Yang Wanli , Yuan Hui
Monday 06 June 2022 11:28 BST
Potatoes are planted at a farm in the Kubuqi Desert, Inner Mongolia autonomous region
Potatoes are planted at a farm in the Kubuqi Desert, Inner Mongolia autonomous region (PROVIDED TO CHINA DAILY)

As they enjoy a bag of potato chips or eat fries at a fast-food outlet, few people are likely to know where the raw materials for the popular snacks originate when they are produced in China.

When they learn that the answer is the desert, many are surprised.

Inner Mongolia autonomous region in North China has the largest expanse of desertified and sandy land in the country, so it faces a severe threat of desertification. Now, though, potatoes are helping to turn the sand into an oasis of greenery.

The region’s battle with sand is a reflection of China’s determination to protect the environment, and also the catalyst for innovative measures to restore the fragile desert eco-system.

Over many years the country has taken a number of steps to bring its deserts under control. In 1978 an anti-desertification drive began in North China to plant a massive wall of trees, which many call the Green Great Wall, along the border with the Gobi Desert to significantly contain its expansion.

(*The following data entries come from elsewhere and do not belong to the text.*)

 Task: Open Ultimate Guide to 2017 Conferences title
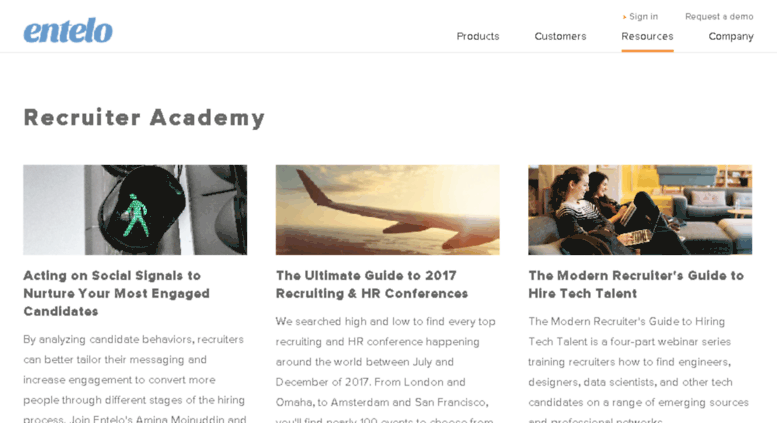click(372, 284)
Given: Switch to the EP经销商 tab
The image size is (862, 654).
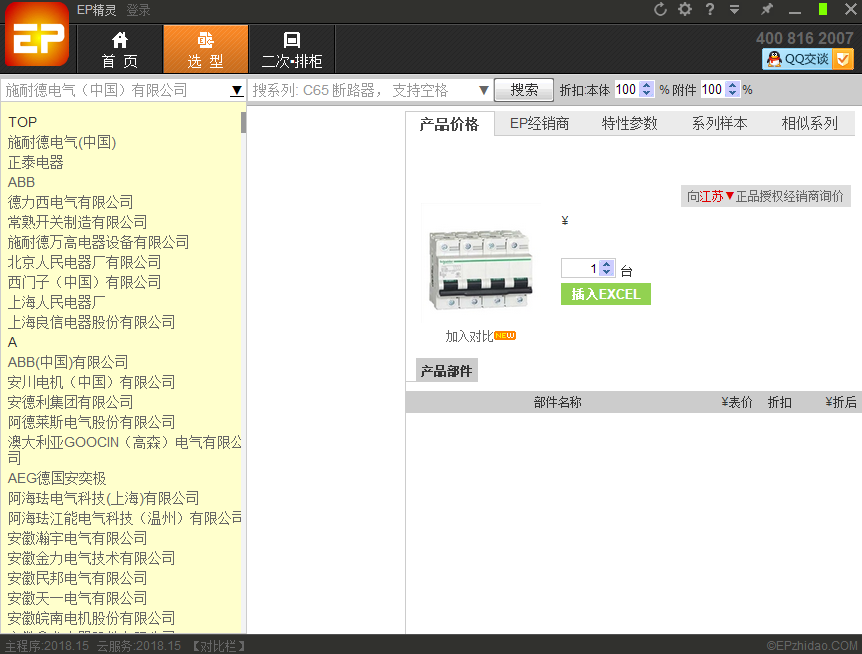Looking at the screenshot, I should coord(539,124).
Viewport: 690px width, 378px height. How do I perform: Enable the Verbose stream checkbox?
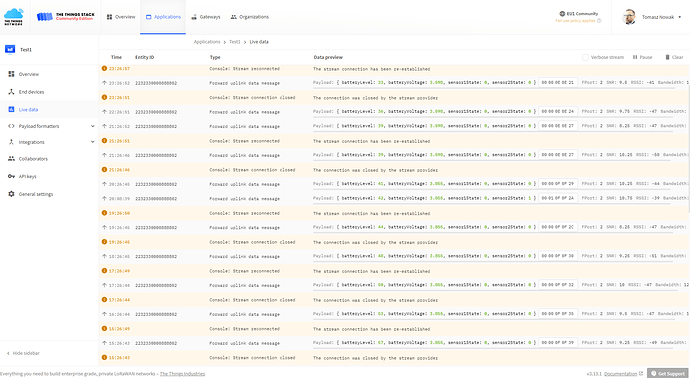pyautogui.click(x=585, y=57)
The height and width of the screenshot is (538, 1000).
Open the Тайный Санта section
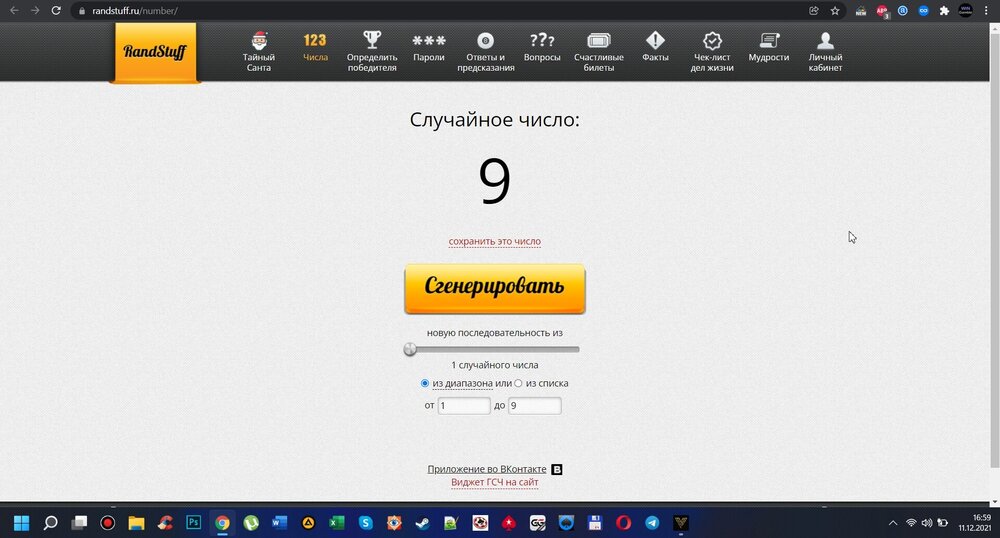259,50
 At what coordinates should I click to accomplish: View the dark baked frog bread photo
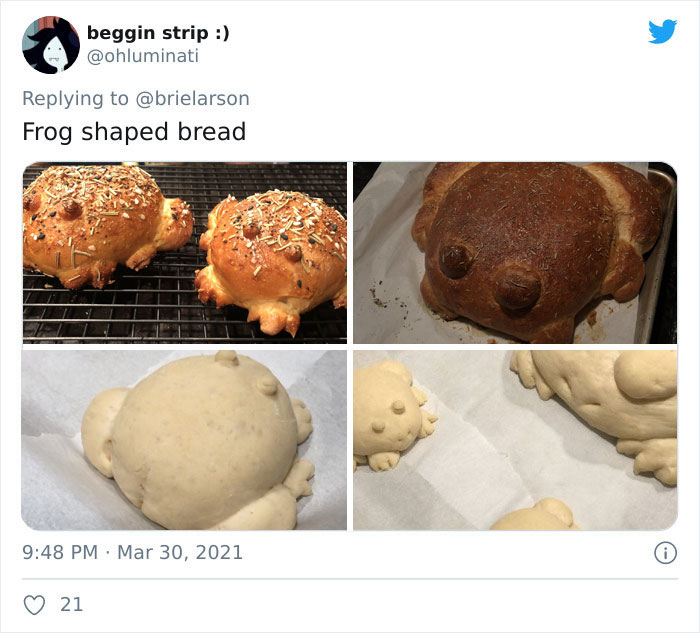(515, 253)
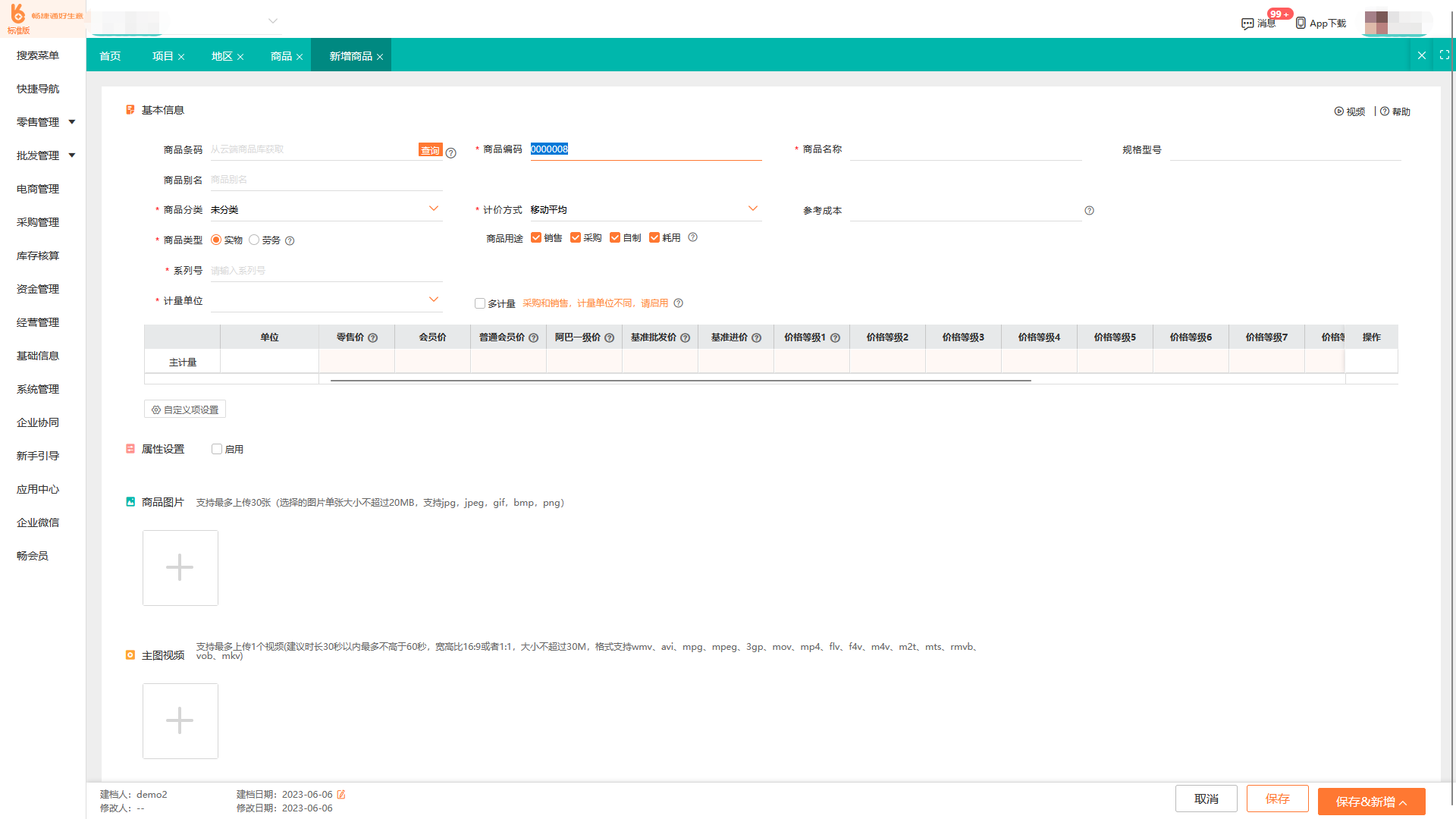Click the help icon next to 视频
Viewport: 1456px width, 819px height.
pos(1384,111)
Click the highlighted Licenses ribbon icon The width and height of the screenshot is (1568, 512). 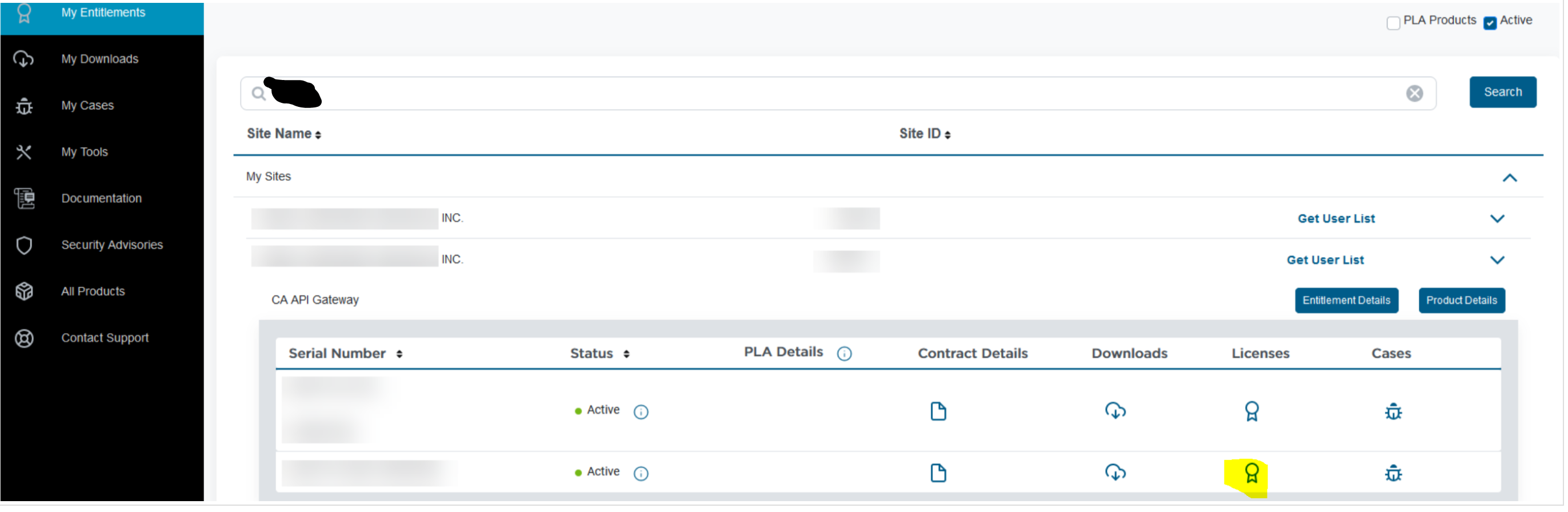click(x=1251, y=473)
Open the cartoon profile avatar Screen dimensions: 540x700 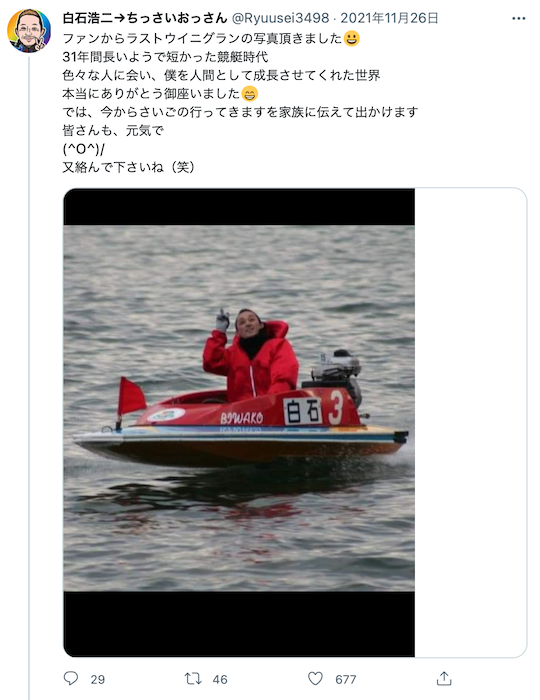click(x=29, y=31)
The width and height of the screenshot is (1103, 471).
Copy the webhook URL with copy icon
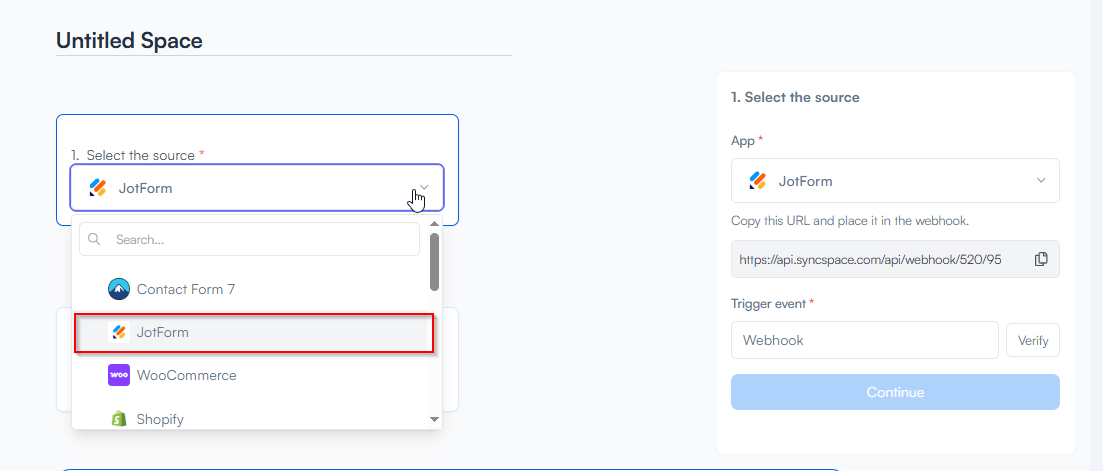[1041, 259]
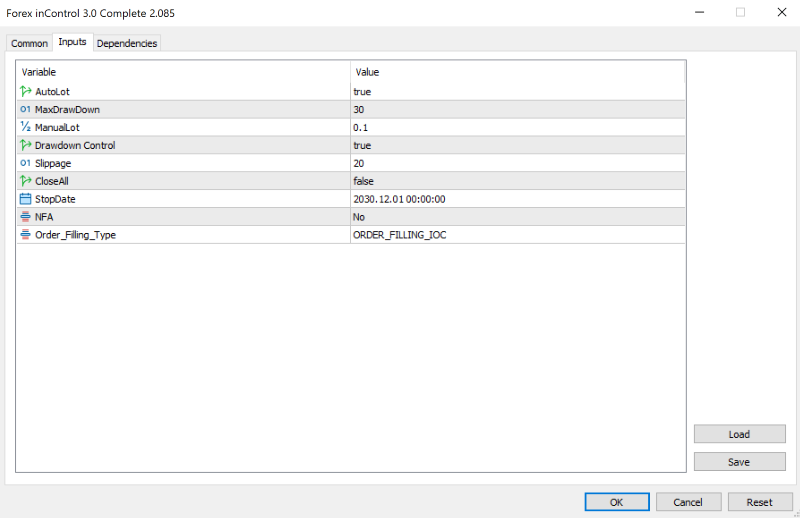Click the ManualLot fraction type icon
This screenshot has height=518, width=800.
coord(26,127)
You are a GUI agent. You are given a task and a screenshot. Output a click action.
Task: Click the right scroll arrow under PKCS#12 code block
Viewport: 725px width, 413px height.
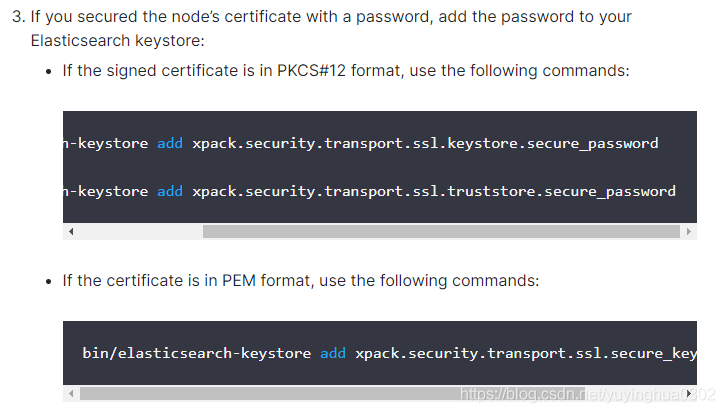(x=688, y=231)
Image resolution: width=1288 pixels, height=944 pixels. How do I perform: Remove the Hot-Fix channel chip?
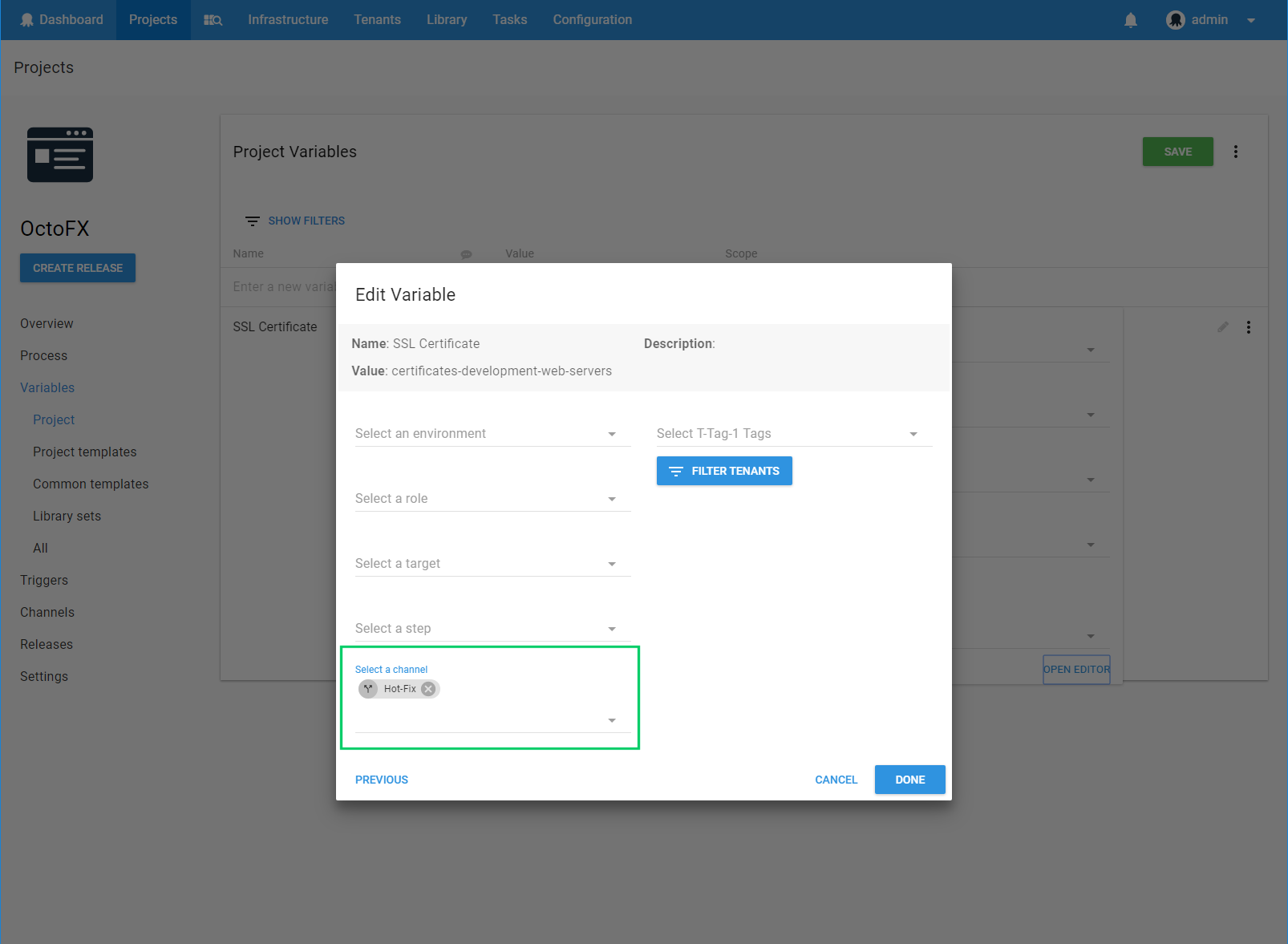coord(428,689)
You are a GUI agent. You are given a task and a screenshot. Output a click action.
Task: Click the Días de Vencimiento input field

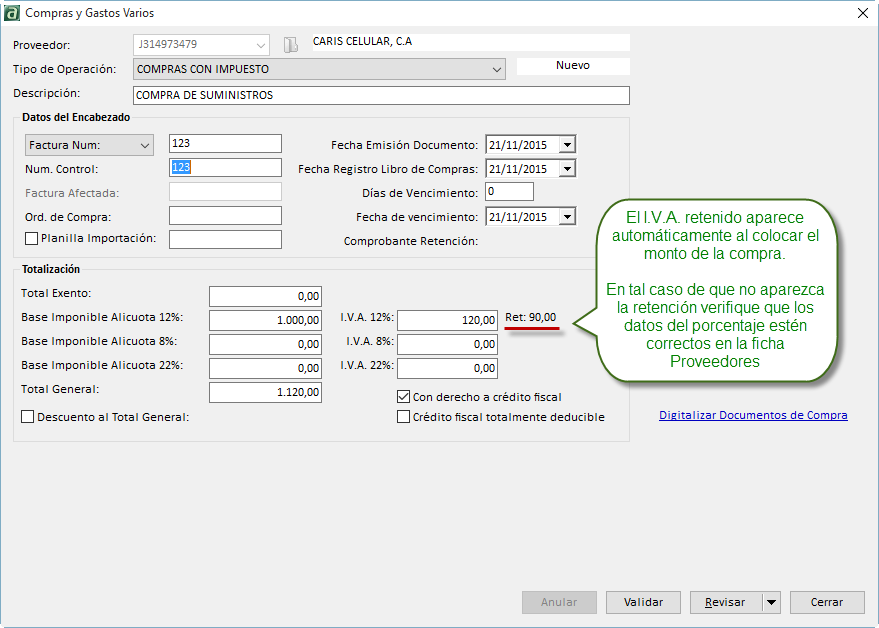[x=509, y=191]
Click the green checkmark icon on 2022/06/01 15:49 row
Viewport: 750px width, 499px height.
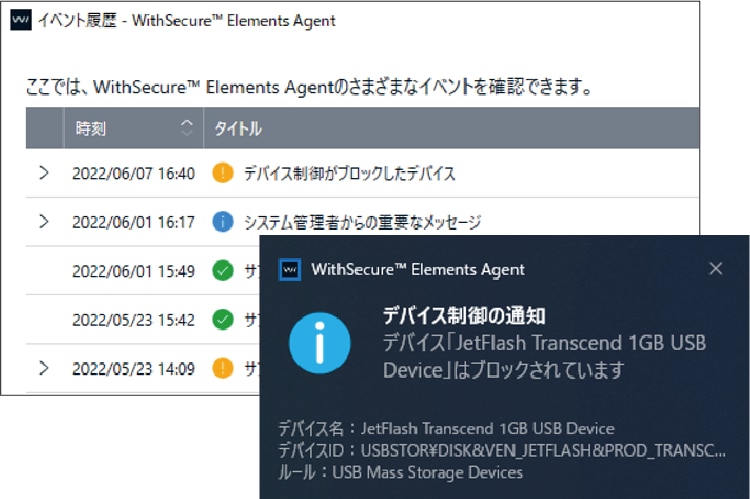tap(223, 270)
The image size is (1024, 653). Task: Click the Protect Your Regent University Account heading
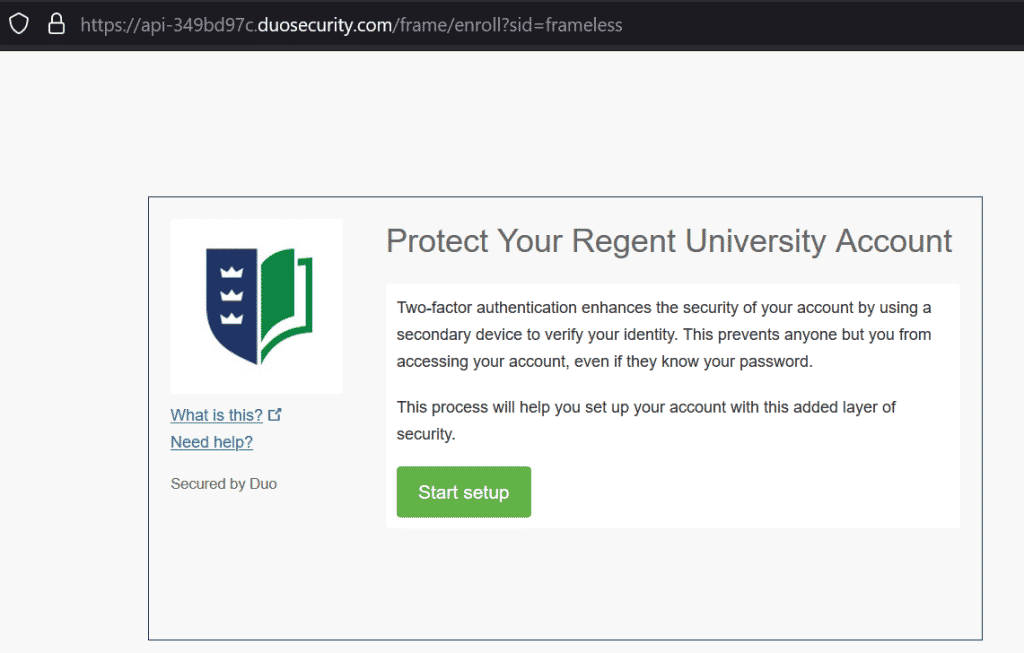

From 2016 to 2020 work in the region prevented and controlled the desertification of an average 3,089 square miles a year, effectively curbing the spread of local deserts, the regional forestry department says.

“About five years ago when I came here there were no plants, only the Mu Us Desert stretching as far as the eye could see,” said Chen Xiliang, potato production team leader for Lay’s, a US potato snacks company that buys produce from his co-operative potato farm in Ordos, Inner Mongolia.

As the site of two of China’s biggest deserts, the Mu Us and the Kubuqi, Ordos introduced potatoes as a major measure to restore the sandy land. Chen was among the pioneers when the project began in 2018.

“The Mu Us is unique,” Chen said. “It has no industrial pollution, and we also found rich underground water there. Both are promising factors for the success of large-scale potato planting.”

To ensure that the crops are protected effectively, Chen spends six to seven months in the field every year, only visiting his family in downtown Ordos during the other months. On his daily patrols around the fields he walks an average of 20,000 steps.

With the help of a number of agricultural experts, Chen and his team conducted dozens of experiments and changed planting techniques many times. Eventually they were able to expand operations from one small experimental potato field and introduce several large-scale cultivation units.

In 2019 Chen’s farm expanded to 2,000 hectares, resulting in a crop big enough to ensure production of potato products worth 60 million yuan (£7.2 million) a year.

Xu Youdong, an official with the Ordos agriculture and animal husbandry bureau, said: “If you look at an aerial photo of Ordos you will see some huge green circles in the desert. Some people joke that they are mysterious circles left by extra-terrestrials, but in fact they are our potato fields.”

By 2020 Ordos was home to potato fields covering 51.2 square miles that produced 300,000 metric tonnes of the crop a year, according to the city’s statistics bureau.

“Potatoes not only bring wealth to local people, but also an oasis,” Chen said. “When my children grow up, they will proudly see the green miracle sparked by their father’s efforts.”